Tudor’s Lebanese launch stakes a claim beyond its parent Rolex

by Michael Karam

Last month saw the launch of the Tudor “Ducati” Fastrider chronograph in Lebanon. Tudor has a standard Fastrider, but as the brand is Ducati’s global timing partner, a special edition watch was created. The event was a building block in the positioning of Tudor in the Lebanese market and an opportunity to acquaint consumers with some of the most exciting sports watches to emerge in recent years.

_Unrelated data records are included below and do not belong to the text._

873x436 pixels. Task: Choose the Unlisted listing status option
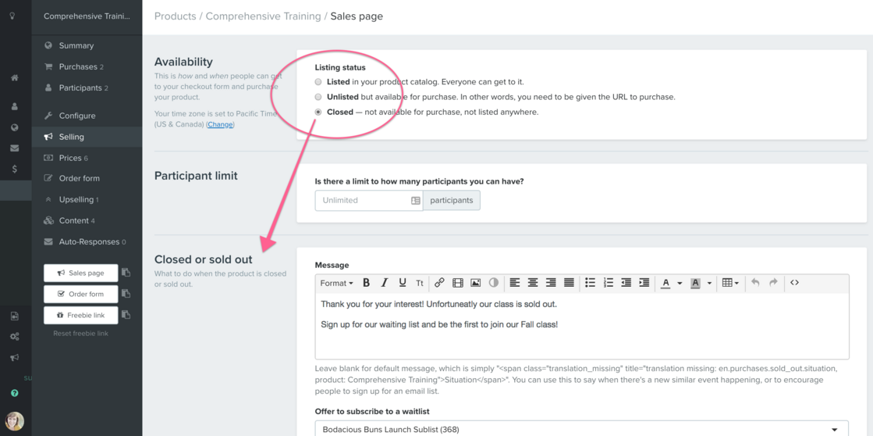[318, 97]
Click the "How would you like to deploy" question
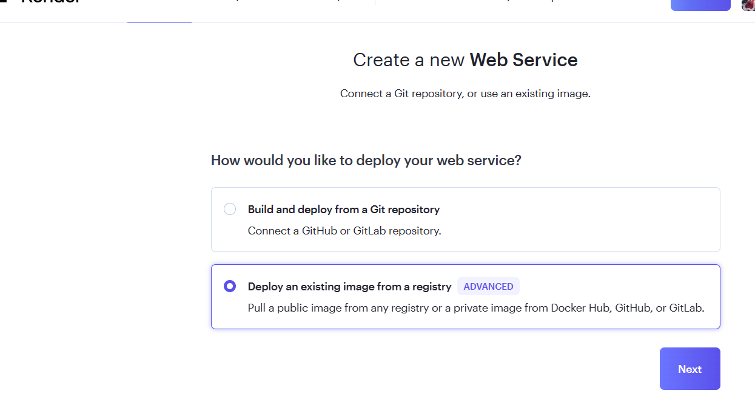Image resolution: width=755 pixels, height=393 pixels. [366, 161]
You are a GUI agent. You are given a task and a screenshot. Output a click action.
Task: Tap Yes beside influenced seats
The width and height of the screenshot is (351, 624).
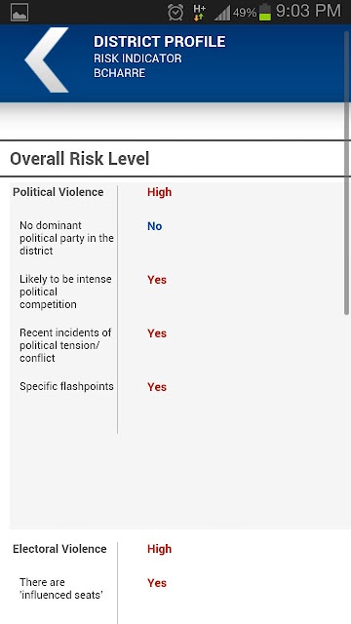(157, 583)
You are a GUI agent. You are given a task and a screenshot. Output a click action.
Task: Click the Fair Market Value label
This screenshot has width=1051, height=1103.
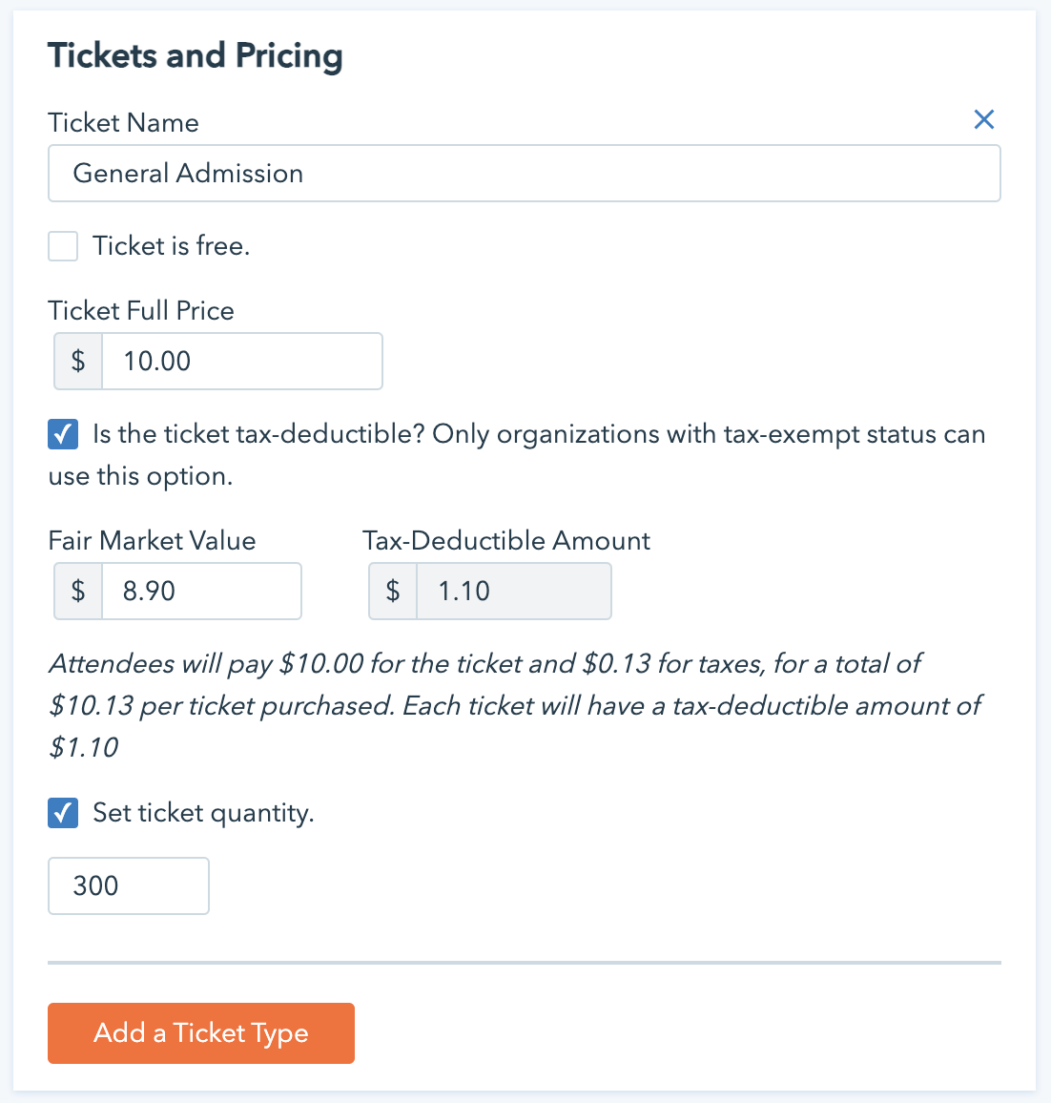[152, 541]

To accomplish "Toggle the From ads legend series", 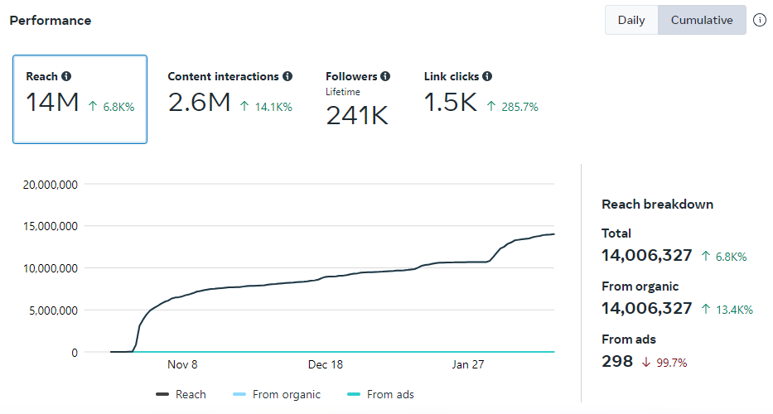I will [x=380, y=395].

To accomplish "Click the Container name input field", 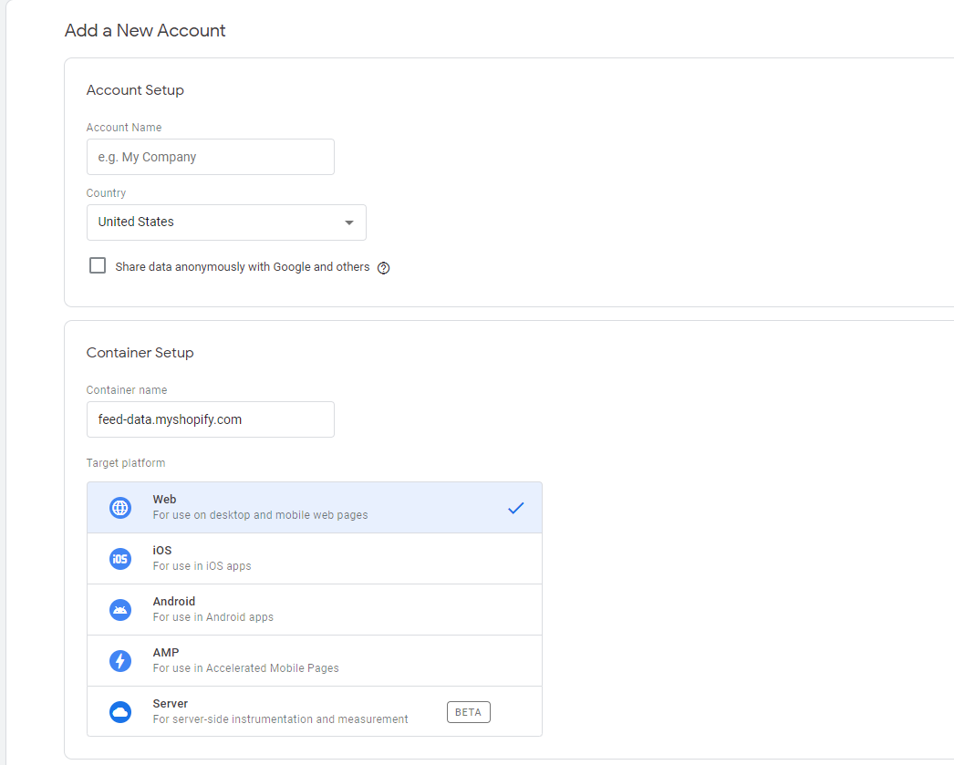I will pyautogui.click(x=210, y=419).
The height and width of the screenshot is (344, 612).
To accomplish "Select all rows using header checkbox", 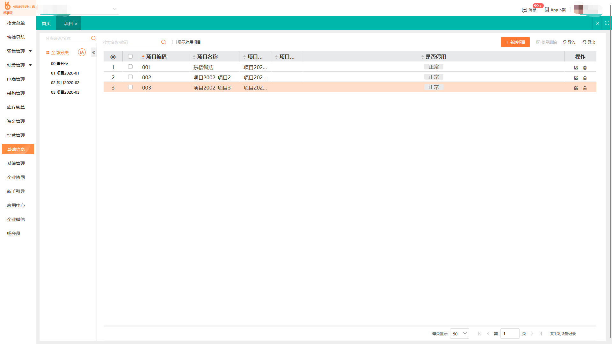I will [x=130, y=56].
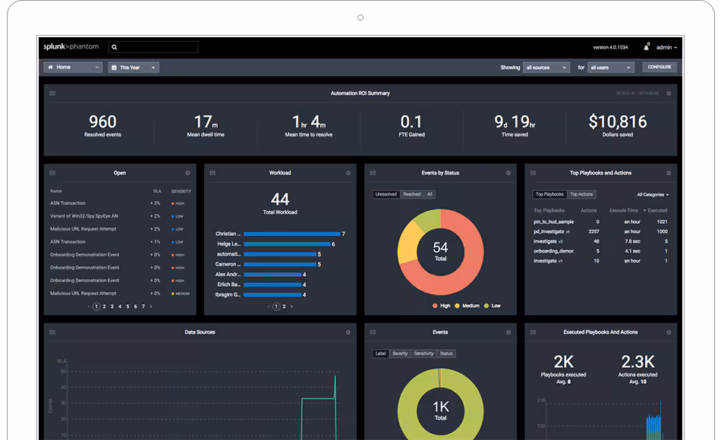Go to page 3 in Open panel
This screenshot has width=721, height=440.
(x=112, y=306)
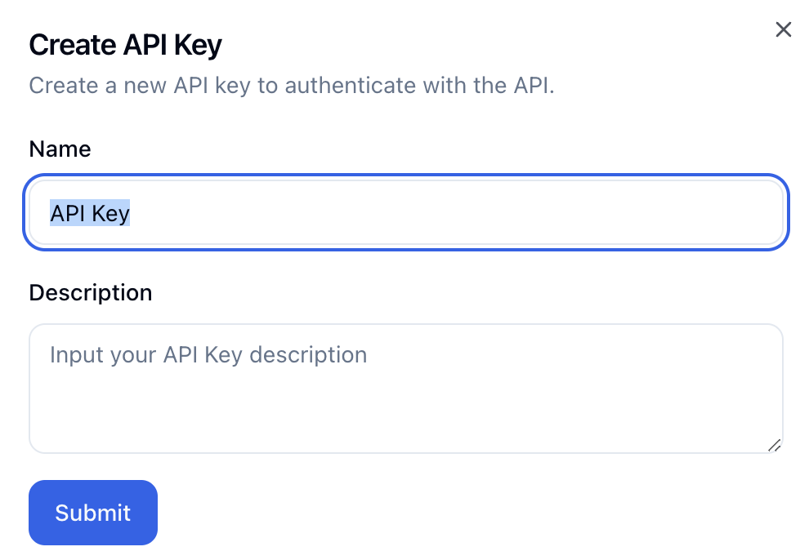This screenshot has height=560, width=809.
Task: Click the diagonal grip in textarea corner
Action: (775, 445)
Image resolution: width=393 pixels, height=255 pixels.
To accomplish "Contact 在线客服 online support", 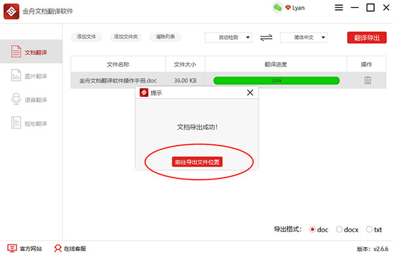I will (x=70, y=248).
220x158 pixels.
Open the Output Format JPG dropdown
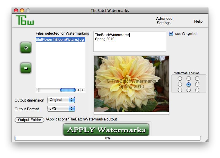click(61, 109)
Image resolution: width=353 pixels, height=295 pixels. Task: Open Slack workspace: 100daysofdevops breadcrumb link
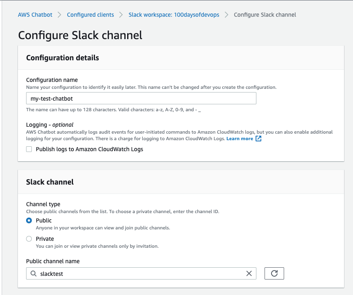tap(174, 15)
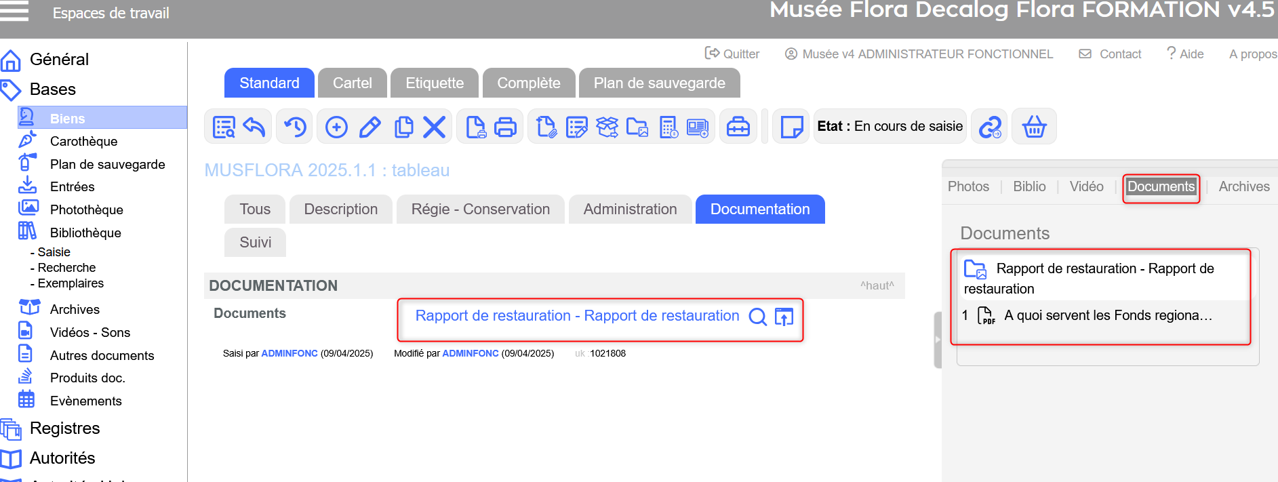Click the chain link icon in toolbar
This screenshot has width=1278, height=482.
[990, 127]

That said, Tudor is not yet a permanent dot on Lebanon’s consumer radar. The nation’s watch aficionados are, by and large, swayed by the more obvious brands — Rolex, Audemars Piguet, Panerai and Cartier to name a few — and many models, no matter how prestigious, are bought more for what they stand for rather than discernment. Indeed, as far as I am concerned, Tudor’s build quality and mechanism would leave at least two of the previously mentioned brands in the dust.

Ziad Annan, exclusive Lebanese agent for Tudor, and its more exalted parent company Rolex, would like to see a shift in how we choose our watches. “We have to reach a point where people are buying watches for quality rather than on reputation,” he sighs. He is passionate about craftsmanship and wants to convince consumers that it’s okay to say, “I like it. It’s a brilliant watch. I like it for what it is and I don’t care what people think.” Tudor is arguably the brand to start this switch in mindset. It used to be, rather unfairly, perceived as the poor man’s Rolex by those who did not know what they were talking about. But if we bought watches like we bought our cars, the Lebanese would already covet Tudor. Take the Volkswagen Touareg and the Porsche Cayenne. Both built on the same platform, but the Touareg is the more affordable. Few are the people who will avoid buying one because it is perceived as a more affordable Porsche. Yet there are many who will buy it precisely for that reason.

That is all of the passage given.